:: Dataset extract ::

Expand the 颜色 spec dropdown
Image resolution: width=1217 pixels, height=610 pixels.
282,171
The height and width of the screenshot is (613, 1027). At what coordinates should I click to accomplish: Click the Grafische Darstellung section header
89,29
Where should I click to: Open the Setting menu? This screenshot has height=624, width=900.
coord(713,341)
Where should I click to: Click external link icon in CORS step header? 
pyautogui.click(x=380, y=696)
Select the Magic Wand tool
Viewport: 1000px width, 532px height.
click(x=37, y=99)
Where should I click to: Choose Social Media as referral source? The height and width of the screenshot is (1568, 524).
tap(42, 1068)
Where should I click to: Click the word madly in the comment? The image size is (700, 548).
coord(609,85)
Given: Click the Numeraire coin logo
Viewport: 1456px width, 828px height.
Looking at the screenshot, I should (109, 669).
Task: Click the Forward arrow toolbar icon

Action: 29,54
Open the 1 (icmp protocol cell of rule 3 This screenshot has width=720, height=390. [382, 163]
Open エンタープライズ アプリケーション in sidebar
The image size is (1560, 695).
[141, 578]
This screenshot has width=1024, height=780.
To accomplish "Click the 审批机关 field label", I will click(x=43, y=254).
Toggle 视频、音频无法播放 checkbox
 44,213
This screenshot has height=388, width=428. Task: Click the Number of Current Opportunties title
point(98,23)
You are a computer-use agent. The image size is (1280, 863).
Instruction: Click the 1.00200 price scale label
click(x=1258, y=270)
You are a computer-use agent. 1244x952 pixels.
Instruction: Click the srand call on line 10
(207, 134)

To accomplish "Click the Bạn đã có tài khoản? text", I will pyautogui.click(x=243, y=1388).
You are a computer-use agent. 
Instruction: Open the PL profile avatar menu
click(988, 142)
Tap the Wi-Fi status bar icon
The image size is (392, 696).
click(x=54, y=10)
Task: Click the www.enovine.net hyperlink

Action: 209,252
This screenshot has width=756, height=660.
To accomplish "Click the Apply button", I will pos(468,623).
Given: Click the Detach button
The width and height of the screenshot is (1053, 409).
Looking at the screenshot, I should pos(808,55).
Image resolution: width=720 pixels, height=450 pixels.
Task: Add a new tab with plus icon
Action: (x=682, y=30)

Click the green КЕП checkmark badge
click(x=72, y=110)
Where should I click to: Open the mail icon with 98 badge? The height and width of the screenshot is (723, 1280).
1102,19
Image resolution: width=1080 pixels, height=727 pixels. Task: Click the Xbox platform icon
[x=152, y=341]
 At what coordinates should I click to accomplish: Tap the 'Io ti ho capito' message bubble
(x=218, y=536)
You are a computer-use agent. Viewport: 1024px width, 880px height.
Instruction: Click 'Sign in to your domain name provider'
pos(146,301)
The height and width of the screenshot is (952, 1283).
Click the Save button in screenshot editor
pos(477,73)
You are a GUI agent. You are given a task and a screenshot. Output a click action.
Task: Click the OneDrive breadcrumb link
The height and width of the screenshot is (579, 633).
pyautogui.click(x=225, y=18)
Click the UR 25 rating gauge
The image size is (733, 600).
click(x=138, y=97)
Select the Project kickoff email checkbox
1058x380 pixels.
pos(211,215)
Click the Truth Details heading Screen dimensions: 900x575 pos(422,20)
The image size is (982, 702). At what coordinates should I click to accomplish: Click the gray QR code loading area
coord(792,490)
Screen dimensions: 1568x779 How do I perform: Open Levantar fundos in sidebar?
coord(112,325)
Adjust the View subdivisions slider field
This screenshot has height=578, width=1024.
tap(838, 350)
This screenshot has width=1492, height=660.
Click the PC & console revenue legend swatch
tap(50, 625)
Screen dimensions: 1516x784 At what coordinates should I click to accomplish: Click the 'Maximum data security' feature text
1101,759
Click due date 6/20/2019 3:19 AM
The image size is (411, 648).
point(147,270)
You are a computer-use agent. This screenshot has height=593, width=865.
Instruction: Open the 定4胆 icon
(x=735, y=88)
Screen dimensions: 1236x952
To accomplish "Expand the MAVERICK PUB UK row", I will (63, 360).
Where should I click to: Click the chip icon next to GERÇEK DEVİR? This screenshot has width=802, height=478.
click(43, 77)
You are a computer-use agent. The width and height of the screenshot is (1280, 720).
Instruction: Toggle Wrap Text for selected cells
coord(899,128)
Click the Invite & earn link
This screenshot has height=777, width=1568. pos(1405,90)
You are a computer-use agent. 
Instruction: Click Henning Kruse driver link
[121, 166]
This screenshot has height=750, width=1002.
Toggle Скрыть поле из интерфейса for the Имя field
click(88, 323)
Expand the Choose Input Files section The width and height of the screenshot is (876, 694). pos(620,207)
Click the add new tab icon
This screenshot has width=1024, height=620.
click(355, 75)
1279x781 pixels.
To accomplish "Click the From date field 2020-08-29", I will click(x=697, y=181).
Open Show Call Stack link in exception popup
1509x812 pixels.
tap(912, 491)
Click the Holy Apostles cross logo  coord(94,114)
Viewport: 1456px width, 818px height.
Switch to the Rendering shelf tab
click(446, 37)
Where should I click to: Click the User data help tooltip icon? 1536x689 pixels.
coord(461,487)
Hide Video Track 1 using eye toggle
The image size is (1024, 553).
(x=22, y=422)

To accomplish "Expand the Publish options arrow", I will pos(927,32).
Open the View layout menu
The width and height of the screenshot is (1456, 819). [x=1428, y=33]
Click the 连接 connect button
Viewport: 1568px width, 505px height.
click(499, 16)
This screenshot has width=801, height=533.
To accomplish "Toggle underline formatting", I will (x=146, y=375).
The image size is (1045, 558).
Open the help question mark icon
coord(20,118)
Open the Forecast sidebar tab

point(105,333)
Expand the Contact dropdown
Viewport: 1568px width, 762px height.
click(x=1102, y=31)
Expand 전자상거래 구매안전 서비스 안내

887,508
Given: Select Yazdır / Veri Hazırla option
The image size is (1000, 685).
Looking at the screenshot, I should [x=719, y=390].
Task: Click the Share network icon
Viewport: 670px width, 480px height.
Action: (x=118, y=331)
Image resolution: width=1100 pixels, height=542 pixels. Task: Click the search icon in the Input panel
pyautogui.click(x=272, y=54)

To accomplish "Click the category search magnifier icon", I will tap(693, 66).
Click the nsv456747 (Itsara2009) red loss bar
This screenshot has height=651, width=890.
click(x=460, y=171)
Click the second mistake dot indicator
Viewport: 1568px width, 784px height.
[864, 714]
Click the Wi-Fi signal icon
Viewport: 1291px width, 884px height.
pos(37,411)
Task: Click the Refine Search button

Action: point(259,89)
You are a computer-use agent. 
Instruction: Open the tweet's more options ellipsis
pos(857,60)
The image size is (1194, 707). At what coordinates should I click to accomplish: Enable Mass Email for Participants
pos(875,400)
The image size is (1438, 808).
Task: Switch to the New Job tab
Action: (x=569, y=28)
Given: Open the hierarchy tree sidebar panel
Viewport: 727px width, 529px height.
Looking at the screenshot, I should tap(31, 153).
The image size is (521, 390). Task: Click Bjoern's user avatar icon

:::

→ **Description of the task**
The full listing above should be transcribed exactly.

→ **Reply to the task**
Expand the 颜色 spec dropdown
Image resolution: width=1217 pixels, height=610 pixels.
282,171
The height and width of the screenshot is (613, 1027). At what coordinates should I click to accomplish: Click the Grafische Darstellung section header
89,29
Where should I click to: Open the Setting menu? This screenshot has height=624, width=900.
coord(713,341)
Where should I click to: Click external link icon in CORS step header? 
pyautogui.click(x=380, y=696)
Select the Magic Wand tool
Viewport: 1000px width, 532px height.
click(x=37, y=99)
Where should I click to: Choose Social Media as referral source? The height and width of the screenshot is (1568, 524).
tap(42, 1068)
Where should I click to: Click the word madly in the comment? The image size is (700, 548).
coord(609,85)
Given: Click the Numeraire coin logo
Viewport: 1456px width, 828px height.
Looking at the screenshot, I should (109, 669).
Task: Click the Forward arrow toolbar icon

Action: 29,54
Open the 1 (icmp protocol cell of rule 3 This screenshot has width=720, height=390. [382, 163]
Open エンタープライズ アプリケーション in sidebar
The image size is (1560, 695).
[141, 578]
This screenshot has width=1024, height=780.
To accomplish "Click the 审批机关 field label", I will click(x=43, y=254).
Toggle 视频、音频无法播放 checkbox
 44,213
This screenshot has height=388, width=428. Task: Click the Number of Current Opportunties title
point(98,23)
You are a computer-use agent. The image size is (1280, 863).
Instruction: Click the 1.00200 price scale label
click(x=1258, y=270)
You are a computer-use agent. 1244x952 pixels.
Instruction: Click the srand call on line 10
(207, 134)

To accomplish "Click the Bạn đã có tài khoản? text", I will pyautogui.click(x=243, y=1388).
You are a computer-use agent. 
Instruction: Open the PL profile avatar menu
click(988, 142)
Tap the Wi-Fi status bar icon
The image size is (392, 696).
click(x=54, y=10)
Task: Click the www.enovine.net hyperlink

Action: 209,252
This screenshot has width=756, height=660.
To accomplish "Click the Apply button", I will pos(468,623).
Given: Click the Detach button
The width and height of the screenshot is (1053, 409).
Looking at the screenshot, I should pos(808,55).
Image resolution: width=720 pixels, height=450 pixels.
Task: Add a new tab with plus icon
Action: (x=682, y=30)

Click the green КЕП checkmark badge
click(x=72, y=110)
Where should I click to: Open the mail icon with 98 badge? The height and width of the screenshot is (723, 1280).
1102,19
Image resolution: width=1080 pixels, height=727 pixels. Task: Click the Xbox platform icon
[x=152, y=341]
 At what coordinates should I click to accomplish: Tap the 'Io ti ho capito' message bubble
(x=218, y=536)
You are a computer-use agent. Viewport: 1024px width, 880px height.
Instruction: Click 'Sign in to your domain name provider'
pos(146,301)
The height and width of the screenshot is (952, 1283).
Click the Save button in screenshot editor
pos(477,73)
You are a GUI agent. You are given a task and a screenshot. Output a click action.
Task: Click the OneDrive breadcrumb link
The height and width of the screenshot is (579, 633).
pyautogui.click(x=225, y=18)
Click the UR 25 rating gauge
The image size is (733, 600).
click(x=138, y=97)
Select the Project kickoff email checkbox
1058x380 pixels.
pos(211,215)
Click the Truth Details heading Screen dimensions: 900x575 pos(422,20)
The image size is (982, 702). At what coordinates should I click to accomplish: Click the gray QR code loading area
coord(792,490)
Screen dimensions: 1568x779 How do I perform: Open Levantar fundos in sidebar?
coord(112,325)
Adjust the View subdivisions slider field
This screenshot has height=578, width=1024.
tap(838, 350)
This screenshot has width=1492, height=660.
Click the PC & console revenue legend swatch
tap(50, 625)
Screen dimensions: 1516x784 At what coordinates should I click to accomplish: Click the 'Maximum data security' feature text
1101,759
Click due date 6/20/2019 3:19 AM
The image size is (411, 648).
point(147,270)
You are a computer-use agent. This screenshot has height=593, width=865.
Instruction: Open the 定4胆 icon
(x=735, y=88)
Screen dimensions: 1236x952
To accomplish "Expand the MAVERICK PUB UK row", I will (63, 360).
Where should I click to: Click the chip icon next to GERÇEK DEVİR? This screenshot has width=802, height=478.
click(43, 77)
You are a computer-use agent. The width and height of the screenshot is (1280, 720).
Instruction: Toggle Wrap Text for selected cells
coord(899,128)
Click the Invite & earn link
This screenshot has height=777, width=1568. pos(1405,90)
You are a computer-use agent. 
Instruction: Click Henning Kruse driver link
[121, 166]
This screenshot has height=750, width=1002.
Toggle Скрыть поле из интерфейса for the Имя field
click(88, 323)
Expand the Choose Input Files section The width and height of the screenshot is (876, 694). pos(620,207)
Click the add new tab icon
This screenshot has width=1024, height=620.
click(355, 75)
1279x781 pixels.
To accomplish "Click the From date field 2020-08-29", I will click(x=697, y=181).
Open Show Call Stack link in exception popup
1509x812 pixels.
tap(912, 491)
Click the Holy Apostles cross logo  coord(94,114)
Viewport: 1456px width, 818px height.
Switch to the Rendering shelf tab
click(446, 37)
Where should I click to: Click the User data help tooltip icon? 1536x689 pixels.
coord(461,487)
Hide Video Track 1 using eye toggle
The image size is (1024, 553).
(x=22, y=422)

To accomplish "Expand the Publish options arrow", I will pos(927,32).
Open the View layout menu
The width and height of the screenshot is (1456, 819). [x=1428, y=33]
Click the 连接 connect button
Viewport: 1568px width, 505px height.
click(499, 16)
This screenshot has width=801, height=533.
To accomplish "Toggle underline formatting", I will (x=146, y=375).
The image size is (1045, 558).
Open the help question mark icon
coord(20,118)
Open the Forecast sidebar tab

point(105,333)
Expand the Contact dropdown
Viewport: 1568px width, 762px height.
click(x=1102, y=31)
Expand 전자상거래 구매안전 서비스 안내

887,508
Given: Select Yazdır / Veri Hazırla option
The image size is (1000, 685).
Looking at the screenshot, I should [x=719, y=390].
Task: Click the Share network icon
Viewport: 670px width, 480px height.
Action: (x=118, y=331)
Image resolution: width=1100 pixels, height=542 pixels. Task: Click the search icon in the Input panel
pyautogui.click(x=272, y=54)

To accomplish "Click the category search magnifier icon", I will tap(693, 66).
Click the nsv456747 (Itsara2009) red loss bar
This screenshot has height=651, width=890.
click(x=460, y=171)
Click the second mistake dot indicator
Viewport: 1568px width, 784px height.
[864, 714]
Click the Wi-Fi signal icon
Viewport: 1291px width, 884px height.
pos(37,411)
Task: Click the Refine Search button

Action: point(259,89)
You are a computer-use agent. 
Instruction: Open the tweet's more options ellipsis
pos(857,60)
The image size is (1194, 707). At what coordinates should I click to accomplish: Enable Mass Email for Participants
pos(875,400)
The image size is (1438, 808).
Task: Switch to the New Job tab
Action: (x=569, y=28)
Given: Open the hierarchy tree sidebar panel
Viewport: 727px width, 529px height.
Looking at the screenshot, I should tap(31, 153).
The image size is (521, 390). Task: Click Bjoern's user avatar icon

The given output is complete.